« Le Marcel Proust du Moyen Âge nippon » : c’est en ces mots que Marguerite Yourcenar elle-même louait l’écrivaine Murasaki Shikibu (973-1014, date de décès la plus communément admise, ou 1025) et son roman Le Dit du Genji, aujourd’hui considéré comme l’œuvre la plus emblématique de la littérature classique du Japon. Des estampes aux sculptures en passant par les kimonos, le roman aura durablement influencé l’iconographie japonaise et internationale – une créativité unique que met à l’honneur le musée Guimet, dans le 16ème arrondissement de Paris
La visite commence par une mise en contexte bienvenue, à l’aide de panneaux explicatifs éclairants. L’occasion de comprendre le paradoxe de la condition féminine de l’époque : mises à l’écart de la vie politique, les femmes ont tout le loisir de l’observer et de la décrire.
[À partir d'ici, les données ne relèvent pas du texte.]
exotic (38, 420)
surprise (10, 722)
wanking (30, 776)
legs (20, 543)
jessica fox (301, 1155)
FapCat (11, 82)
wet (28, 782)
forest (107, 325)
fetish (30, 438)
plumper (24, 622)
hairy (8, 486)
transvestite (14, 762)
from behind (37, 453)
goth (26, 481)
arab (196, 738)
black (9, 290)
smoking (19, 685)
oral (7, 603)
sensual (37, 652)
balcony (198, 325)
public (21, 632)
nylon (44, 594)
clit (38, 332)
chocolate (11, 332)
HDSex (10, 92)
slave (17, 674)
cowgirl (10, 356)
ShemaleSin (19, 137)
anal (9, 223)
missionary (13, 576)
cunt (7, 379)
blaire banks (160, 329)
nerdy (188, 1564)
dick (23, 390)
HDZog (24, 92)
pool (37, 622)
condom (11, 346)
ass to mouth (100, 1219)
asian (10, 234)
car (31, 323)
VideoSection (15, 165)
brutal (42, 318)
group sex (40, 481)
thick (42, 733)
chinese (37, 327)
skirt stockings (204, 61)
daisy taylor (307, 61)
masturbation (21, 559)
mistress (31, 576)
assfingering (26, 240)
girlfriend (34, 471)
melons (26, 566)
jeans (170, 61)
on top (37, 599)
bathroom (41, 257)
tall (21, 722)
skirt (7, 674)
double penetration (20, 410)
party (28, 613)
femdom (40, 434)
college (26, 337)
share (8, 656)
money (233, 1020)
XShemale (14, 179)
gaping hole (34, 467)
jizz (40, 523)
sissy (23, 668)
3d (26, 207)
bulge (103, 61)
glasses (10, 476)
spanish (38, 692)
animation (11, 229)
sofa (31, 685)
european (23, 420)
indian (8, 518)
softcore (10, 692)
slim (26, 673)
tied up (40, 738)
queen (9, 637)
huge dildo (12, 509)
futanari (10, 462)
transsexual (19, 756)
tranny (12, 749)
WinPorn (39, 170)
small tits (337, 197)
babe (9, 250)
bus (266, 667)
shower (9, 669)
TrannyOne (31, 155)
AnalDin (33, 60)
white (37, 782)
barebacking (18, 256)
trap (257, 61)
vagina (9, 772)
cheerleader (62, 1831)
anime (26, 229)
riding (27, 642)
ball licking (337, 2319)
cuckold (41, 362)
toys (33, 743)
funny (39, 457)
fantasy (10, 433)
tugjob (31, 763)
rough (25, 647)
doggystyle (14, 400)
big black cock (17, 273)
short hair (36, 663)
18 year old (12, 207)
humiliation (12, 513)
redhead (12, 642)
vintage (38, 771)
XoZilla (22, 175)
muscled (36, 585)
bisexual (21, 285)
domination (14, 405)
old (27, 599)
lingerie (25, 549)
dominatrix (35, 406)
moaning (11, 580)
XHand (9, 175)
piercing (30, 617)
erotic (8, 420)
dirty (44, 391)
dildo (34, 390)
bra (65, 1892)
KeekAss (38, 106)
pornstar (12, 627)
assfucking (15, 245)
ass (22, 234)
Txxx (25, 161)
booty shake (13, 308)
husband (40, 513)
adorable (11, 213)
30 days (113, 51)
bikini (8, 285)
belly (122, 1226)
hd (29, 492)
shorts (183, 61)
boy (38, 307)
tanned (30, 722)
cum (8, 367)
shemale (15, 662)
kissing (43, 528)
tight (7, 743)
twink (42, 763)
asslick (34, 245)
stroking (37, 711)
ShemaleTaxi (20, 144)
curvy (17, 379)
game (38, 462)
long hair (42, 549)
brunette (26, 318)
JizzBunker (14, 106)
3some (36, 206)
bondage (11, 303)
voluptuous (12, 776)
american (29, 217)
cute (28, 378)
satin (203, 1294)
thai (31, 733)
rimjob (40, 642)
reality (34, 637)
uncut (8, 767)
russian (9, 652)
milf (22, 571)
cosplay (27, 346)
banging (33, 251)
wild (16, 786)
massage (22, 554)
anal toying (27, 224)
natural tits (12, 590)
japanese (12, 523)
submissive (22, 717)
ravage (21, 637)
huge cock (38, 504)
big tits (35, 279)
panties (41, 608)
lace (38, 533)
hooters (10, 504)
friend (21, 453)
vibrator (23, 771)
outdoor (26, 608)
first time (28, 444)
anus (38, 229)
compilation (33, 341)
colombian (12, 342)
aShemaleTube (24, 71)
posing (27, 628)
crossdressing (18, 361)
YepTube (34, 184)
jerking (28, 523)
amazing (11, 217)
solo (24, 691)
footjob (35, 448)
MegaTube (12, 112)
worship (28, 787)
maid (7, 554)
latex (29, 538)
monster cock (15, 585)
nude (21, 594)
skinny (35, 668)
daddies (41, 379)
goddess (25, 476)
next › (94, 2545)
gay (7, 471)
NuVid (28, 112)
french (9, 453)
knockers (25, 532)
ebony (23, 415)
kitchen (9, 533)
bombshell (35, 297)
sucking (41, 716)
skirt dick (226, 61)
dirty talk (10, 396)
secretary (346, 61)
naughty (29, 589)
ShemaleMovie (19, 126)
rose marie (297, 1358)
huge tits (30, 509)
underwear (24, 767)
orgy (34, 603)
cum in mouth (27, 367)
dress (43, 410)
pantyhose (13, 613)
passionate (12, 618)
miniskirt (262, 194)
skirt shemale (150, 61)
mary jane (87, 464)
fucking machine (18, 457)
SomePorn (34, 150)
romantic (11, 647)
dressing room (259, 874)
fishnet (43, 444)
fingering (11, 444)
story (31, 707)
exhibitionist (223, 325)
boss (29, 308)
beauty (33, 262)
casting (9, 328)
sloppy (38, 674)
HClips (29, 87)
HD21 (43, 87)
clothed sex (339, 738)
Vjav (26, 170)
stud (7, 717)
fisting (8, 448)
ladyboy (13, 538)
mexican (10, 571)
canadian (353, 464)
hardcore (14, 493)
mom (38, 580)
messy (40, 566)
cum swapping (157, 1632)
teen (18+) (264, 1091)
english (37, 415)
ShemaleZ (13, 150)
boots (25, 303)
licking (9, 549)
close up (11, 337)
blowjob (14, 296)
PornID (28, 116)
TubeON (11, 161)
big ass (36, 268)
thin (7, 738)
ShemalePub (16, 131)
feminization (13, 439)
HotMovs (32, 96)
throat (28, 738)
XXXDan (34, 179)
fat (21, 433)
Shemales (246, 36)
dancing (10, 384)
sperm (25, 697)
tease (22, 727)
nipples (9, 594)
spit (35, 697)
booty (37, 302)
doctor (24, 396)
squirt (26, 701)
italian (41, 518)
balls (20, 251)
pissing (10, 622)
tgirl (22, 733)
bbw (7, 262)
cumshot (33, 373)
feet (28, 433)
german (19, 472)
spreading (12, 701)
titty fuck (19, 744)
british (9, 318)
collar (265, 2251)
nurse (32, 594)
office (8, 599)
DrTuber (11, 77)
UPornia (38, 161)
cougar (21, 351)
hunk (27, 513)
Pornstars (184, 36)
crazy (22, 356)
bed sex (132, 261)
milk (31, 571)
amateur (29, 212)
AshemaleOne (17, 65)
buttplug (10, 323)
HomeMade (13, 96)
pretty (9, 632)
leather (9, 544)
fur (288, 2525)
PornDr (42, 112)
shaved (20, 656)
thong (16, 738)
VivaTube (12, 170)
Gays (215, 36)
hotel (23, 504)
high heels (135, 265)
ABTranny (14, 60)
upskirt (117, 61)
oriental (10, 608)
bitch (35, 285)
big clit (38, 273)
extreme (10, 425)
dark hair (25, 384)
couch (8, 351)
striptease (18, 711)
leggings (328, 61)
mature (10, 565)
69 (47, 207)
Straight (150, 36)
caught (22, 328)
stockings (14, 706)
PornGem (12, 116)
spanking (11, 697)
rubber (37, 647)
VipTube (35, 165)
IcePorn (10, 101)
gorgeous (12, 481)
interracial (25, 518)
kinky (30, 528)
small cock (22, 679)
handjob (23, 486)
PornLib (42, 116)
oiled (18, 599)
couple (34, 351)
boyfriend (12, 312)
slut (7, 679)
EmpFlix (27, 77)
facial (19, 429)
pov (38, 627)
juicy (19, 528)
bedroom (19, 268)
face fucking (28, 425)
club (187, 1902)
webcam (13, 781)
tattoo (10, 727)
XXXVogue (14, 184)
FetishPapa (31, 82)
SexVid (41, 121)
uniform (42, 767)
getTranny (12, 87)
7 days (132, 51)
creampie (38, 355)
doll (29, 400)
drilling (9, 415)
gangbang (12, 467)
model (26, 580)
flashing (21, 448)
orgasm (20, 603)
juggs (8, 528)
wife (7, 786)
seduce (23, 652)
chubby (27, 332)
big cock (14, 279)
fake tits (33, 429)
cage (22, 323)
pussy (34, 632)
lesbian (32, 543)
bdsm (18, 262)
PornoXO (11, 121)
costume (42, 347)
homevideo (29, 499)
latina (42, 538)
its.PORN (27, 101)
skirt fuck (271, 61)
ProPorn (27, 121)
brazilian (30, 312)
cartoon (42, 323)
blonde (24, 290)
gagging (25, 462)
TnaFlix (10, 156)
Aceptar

C’est dans ce contexte que Murasaki rédige son roman, qui deviendra vite célèbre – en témoignent les mille et une pièces d’ornement et de mobilier somptueuses qui s’en inspireront, et dont bon nombre nous sont données à voir ici.
Une expérience tangible et vivante
Si chaque étape de l’exposition a son intérêt, c’est sans doute sa deuxième partie qu’on conseillera aux non-initiés de privilégier : la première met en avant des objets très spécifiques (écritoires, palanquins), avec un lien assez lointain au texte de Murasaki. Mais la suite vaut la peine d’être vue : outre de magnifiques rouleaux tirés du manuscrit original, l’exposition propose une expérience tangible et vivante – on retiendra la salle remplie d’échantillons de parfums cités dans le roman, ou celle recouverte de planches des mangas qui s’en inspireront. La visite s’achève sur un passage sublime du livre, parfait exemple de sa peinture minutieuse des tourments de la vie amoureuse.
En bref, c’est sans nul doute une riche et belle expérience que propose le musée Guimet jusqu’au 25 mars 2024 ; à la fois dense (1 h 30 environ) et relativement accessible, qui plongera ou replongera le visiteur dans l’univers mystérieux et fascinant du Japon médiéval.
À la cour du prince Genji, musée Guimet (6 place d’Iéna, Paris 75116), jusqu’au 25 mars 2024.